Sifat tegas berpegang pada prinsip telah ditunjukkan Habibie sejak
kanak-kanak. Habibie yang punya kegemaran menunggang kuda dan membaca
ini dikenal sangat cerdas ketika masih menduduki sekolah dasar, namun ia
harus kehilangan bapaknya yang meninggal dunia pada 3 September 1950
karena terkena serangan jantung saat ia sedang shalat Isya.
Tak lama setelah ayahnya meninggal, Ibunya kemudian menjual rumah dan
kendaraannya dan pindah ke Bandung bersama Habibie, sepeninggal
ayahnya, ibunya membanting tulang membiayai kehidupan anak-anaknya
terutama Habibie, karena kemauan untuk belajar Habibie kemudian menuntut
ilmu di Gouvernments Middlebare School. Di SMA, beliau mulai tampak
menonjol prestasinya, terutama dalam pelajaran-pelajaran eksakta.
Habibie menjadi sosok favorit di sekolahnya.
Karena kecerdasannya, Setelah tamat SMA di bandung tahun 1954, beliau
masuk di ITB (Institut Teknologi Bandung). Ia tidak sampai selesai
disana karena beliau mendapatkan beasiswa dari Menteri Pendidikan dan
Kebudayaan untuk melanjutkan kuliahnya di Jerman.
Mengingat pesan Bung Karno tentang pentingnya Dirgantara dan
penerbangan bagi Indonesia maka ia memilih jurusan Teknik Penerbangan
dengan spesialisasi Konstruksi pesawat terbang di Rhein Westfalen Aachen
Technische Hochschule (RWTH).Ketika sampai di Jerman, beliau sudah
bertekad untuk sunguh-sungguh dirantau dan harus sukses, dengan
mengingat jerih payah ibunya yang membiayai kuliah dan kehidupannya
sehari-hari.
Beberapa tahun kemudian, pada tahun 1955 di Aachean, 99% mahasiswa
Indonesia yang belajar di sana diberikan beasiswa penuh. Hanya beliaulah
yang memiliki paspor hijau atau swasta dari pada teman-temannya yang
lain. Musim liburan bukan liburan bagi beliau melainkan kesempatan emas
yang harus diisi dengan ujian dan mencari uang untuk membeli buku.
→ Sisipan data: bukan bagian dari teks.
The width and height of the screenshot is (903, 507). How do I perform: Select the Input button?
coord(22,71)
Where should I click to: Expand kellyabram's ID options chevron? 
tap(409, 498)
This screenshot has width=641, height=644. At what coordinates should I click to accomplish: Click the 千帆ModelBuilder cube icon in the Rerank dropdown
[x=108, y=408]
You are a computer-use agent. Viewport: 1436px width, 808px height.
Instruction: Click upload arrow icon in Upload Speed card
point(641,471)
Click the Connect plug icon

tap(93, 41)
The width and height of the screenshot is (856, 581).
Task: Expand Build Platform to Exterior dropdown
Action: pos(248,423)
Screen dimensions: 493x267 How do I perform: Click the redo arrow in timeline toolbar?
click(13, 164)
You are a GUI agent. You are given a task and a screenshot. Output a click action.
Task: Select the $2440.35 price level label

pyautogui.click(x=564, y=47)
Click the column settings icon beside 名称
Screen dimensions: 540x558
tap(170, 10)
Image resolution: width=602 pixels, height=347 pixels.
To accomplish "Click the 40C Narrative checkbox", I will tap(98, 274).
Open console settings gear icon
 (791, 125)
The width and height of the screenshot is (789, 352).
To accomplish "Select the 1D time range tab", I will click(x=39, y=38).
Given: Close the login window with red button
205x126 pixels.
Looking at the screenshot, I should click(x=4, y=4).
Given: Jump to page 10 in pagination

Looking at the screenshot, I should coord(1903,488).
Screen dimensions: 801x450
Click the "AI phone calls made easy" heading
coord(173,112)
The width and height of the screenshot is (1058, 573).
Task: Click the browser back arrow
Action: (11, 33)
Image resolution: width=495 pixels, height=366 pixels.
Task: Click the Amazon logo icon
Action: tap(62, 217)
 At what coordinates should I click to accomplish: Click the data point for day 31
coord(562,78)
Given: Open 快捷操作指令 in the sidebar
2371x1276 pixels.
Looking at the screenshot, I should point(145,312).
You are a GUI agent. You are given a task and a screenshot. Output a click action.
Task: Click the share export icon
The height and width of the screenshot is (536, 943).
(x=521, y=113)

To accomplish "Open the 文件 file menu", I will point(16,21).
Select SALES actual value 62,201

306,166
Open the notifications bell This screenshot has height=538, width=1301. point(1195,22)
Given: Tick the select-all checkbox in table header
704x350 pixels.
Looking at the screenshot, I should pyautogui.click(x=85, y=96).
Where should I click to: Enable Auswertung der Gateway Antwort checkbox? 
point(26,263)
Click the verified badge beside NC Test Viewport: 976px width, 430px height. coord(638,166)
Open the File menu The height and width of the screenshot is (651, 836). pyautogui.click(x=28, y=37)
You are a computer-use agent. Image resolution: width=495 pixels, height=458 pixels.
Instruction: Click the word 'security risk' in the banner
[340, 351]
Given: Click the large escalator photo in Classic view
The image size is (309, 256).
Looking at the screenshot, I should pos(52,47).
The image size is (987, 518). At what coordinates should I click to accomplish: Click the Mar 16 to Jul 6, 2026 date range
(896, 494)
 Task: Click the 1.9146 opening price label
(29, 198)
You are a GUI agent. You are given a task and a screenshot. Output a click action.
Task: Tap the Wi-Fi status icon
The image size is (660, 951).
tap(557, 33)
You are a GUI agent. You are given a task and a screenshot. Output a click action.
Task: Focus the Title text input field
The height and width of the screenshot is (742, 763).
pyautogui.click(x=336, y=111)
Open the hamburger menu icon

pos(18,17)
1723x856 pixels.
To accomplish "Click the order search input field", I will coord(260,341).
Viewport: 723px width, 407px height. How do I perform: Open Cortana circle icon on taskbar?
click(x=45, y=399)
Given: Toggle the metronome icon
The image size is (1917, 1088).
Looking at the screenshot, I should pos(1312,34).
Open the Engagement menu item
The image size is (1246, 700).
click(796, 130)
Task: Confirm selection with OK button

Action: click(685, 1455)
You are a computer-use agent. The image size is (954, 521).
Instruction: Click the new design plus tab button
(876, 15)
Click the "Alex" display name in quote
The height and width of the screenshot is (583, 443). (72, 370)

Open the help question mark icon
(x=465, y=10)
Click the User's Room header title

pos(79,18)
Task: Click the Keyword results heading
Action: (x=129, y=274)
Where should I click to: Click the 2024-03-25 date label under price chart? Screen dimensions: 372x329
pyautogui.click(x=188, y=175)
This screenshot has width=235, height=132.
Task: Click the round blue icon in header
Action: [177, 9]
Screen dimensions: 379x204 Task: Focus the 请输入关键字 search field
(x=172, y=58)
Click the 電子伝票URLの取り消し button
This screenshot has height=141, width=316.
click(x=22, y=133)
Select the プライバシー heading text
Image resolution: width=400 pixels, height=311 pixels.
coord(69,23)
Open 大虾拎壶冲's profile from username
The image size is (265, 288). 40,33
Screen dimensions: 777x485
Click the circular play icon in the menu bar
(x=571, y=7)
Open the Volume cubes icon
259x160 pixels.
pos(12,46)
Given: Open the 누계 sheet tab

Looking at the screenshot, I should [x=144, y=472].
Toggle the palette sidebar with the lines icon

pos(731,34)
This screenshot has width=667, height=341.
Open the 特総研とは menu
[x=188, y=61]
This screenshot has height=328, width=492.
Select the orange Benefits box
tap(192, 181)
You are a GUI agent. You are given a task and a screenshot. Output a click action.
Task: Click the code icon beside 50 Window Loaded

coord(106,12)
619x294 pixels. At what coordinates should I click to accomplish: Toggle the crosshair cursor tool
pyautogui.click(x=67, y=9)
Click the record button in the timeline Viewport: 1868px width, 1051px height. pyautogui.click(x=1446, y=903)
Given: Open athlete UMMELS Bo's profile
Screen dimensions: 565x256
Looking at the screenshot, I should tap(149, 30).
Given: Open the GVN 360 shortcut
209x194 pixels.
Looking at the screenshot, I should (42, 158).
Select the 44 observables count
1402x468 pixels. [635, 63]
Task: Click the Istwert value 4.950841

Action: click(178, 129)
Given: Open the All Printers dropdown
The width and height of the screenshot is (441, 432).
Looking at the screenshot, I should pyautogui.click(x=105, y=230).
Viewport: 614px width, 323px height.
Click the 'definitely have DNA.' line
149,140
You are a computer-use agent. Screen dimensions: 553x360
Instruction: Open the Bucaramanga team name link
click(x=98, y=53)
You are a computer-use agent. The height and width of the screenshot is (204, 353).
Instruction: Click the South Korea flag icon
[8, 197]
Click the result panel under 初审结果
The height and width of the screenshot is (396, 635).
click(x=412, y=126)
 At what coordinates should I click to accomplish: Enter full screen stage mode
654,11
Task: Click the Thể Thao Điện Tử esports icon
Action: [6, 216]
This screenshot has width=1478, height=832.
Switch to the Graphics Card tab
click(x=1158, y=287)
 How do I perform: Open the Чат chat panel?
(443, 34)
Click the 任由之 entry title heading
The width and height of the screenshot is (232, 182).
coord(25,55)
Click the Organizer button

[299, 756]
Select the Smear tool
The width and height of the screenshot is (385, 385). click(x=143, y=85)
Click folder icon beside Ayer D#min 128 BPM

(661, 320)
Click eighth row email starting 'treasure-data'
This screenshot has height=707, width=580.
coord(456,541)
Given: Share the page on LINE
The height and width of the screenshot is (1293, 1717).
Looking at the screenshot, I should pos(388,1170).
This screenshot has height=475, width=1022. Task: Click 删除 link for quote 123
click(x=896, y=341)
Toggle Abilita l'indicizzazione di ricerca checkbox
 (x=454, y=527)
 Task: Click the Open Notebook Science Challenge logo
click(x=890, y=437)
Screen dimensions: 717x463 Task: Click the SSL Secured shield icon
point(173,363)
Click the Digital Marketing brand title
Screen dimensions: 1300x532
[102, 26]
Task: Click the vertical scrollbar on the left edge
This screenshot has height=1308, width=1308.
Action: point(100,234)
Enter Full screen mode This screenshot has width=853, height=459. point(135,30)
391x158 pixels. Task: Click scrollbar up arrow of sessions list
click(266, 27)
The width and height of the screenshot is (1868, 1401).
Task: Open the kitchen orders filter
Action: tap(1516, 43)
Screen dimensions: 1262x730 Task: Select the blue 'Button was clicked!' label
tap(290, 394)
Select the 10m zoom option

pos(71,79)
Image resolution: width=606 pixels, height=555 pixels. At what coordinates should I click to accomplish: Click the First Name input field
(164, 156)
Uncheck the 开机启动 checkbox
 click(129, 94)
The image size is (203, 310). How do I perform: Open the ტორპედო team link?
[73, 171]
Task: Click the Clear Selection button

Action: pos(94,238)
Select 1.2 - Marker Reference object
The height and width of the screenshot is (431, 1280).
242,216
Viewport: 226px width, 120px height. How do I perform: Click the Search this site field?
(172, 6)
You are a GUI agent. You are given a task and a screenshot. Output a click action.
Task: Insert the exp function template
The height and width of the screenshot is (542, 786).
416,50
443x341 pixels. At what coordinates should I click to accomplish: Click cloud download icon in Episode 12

Sehabis masa libur, semua kegiatan disampingkan kecuali belajar.
Berbeda dengan teman-temannya yang lain, mereka; lebih banyak
menggunakan waktu liburan musim panas untuk bekerja, mencari pengalaman
dan uang tanpa mengikuti ujian.
Beliau mendapat gelar Diploma Ing, dari Technische Hochschule, Jerman
tahun 1960 dengan predikat Cumlaude (Sempurna) dengan nilai rata-rata
9,5, Dengan gelar insinyur, beliau mendaftar diri untuk bekerja di Firma
Talbot, sebuah industri kereta api Jerman. Pada saat itu Firma Talbot
membutuhkan sebuah wagon yang bervolume besar untuk mengangkut
barang-barang yang ringan tapi volumenya besar.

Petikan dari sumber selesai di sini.